» Recorded information:
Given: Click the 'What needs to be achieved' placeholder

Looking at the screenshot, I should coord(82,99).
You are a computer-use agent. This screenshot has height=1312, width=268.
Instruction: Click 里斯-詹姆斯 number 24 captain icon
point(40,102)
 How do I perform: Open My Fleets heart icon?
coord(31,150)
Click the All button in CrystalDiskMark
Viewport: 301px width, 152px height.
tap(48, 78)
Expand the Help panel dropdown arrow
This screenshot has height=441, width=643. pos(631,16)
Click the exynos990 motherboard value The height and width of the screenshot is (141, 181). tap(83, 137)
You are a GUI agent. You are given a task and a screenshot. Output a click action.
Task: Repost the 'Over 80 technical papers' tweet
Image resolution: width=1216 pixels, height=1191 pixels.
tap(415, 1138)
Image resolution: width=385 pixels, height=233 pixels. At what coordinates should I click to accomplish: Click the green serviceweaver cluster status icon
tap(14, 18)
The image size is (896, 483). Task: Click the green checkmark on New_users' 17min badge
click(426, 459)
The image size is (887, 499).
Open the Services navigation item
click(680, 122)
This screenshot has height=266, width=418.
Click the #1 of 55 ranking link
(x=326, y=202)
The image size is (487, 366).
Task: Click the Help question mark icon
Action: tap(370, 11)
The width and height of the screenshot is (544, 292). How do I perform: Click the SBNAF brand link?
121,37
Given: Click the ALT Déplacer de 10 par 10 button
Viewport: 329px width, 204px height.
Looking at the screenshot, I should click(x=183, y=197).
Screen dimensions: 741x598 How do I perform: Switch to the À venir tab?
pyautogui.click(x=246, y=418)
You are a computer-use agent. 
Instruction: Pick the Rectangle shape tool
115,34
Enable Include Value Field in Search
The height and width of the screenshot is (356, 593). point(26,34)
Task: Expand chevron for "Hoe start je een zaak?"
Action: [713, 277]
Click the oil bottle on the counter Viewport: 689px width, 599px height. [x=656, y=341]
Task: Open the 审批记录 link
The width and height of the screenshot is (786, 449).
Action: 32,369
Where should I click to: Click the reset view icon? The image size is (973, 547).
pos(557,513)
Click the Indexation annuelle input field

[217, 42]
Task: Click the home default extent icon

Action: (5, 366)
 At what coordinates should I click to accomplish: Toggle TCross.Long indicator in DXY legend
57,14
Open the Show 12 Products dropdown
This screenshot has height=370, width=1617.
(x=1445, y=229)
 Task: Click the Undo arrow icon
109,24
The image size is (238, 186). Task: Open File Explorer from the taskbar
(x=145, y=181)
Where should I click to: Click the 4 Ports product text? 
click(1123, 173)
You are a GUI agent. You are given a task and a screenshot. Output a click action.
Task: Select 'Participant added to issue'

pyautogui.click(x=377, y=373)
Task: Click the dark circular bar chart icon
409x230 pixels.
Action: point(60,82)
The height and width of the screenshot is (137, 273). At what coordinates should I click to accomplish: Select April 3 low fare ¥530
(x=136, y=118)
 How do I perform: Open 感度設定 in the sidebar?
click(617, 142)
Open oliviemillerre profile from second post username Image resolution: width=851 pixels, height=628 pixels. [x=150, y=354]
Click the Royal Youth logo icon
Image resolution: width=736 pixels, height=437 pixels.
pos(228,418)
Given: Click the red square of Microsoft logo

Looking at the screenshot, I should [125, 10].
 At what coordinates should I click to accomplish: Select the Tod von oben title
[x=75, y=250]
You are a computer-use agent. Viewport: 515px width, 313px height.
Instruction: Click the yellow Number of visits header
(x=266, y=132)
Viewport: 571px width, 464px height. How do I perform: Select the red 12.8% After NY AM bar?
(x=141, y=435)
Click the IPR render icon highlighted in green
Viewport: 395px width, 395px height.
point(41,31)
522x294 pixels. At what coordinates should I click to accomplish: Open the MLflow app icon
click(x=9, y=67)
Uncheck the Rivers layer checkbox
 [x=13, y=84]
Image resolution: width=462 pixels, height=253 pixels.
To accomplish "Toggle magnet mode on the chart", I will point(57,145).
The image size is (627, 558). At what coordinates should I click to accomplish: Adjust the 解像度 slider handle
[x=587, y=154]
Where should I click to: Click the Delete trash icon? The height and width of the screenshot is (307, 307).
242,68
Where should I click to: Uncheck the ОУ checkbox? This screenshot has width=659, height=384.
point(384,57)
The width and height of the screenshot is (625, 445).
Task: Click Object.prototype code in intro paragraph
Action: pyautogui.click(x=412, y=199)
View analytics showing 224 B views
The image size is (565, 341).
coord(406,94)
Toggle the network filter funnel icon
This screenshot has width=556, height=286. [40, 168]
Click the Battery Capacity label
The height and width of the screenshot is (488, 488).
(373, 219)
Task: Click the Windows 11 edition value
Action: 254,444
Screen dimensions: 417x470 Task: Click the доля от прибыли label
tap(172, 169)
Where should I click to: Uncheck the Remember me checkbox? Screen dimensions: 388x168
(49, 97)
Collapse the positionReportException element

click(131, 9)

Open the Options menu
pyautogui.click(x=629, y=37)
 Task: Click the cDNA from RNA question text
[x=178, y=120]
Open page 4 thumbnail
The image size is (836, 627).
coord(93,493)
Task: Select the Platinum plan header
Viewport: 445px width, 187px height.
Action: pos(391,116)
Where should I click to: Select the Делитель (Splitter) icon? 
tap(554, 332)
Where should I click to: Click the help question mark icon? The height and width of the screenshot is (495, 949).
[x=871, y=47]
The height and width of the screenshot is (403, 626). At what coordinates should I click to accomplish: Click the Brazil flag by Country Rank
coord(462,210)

» What you need to do: Go through the records above. Copy each line in which the string "chart" appears.

» Result below:
Task: Click the dark circular bar chart icon
To accomplish "Toggle magnet mode on the chart", I will point(57,145).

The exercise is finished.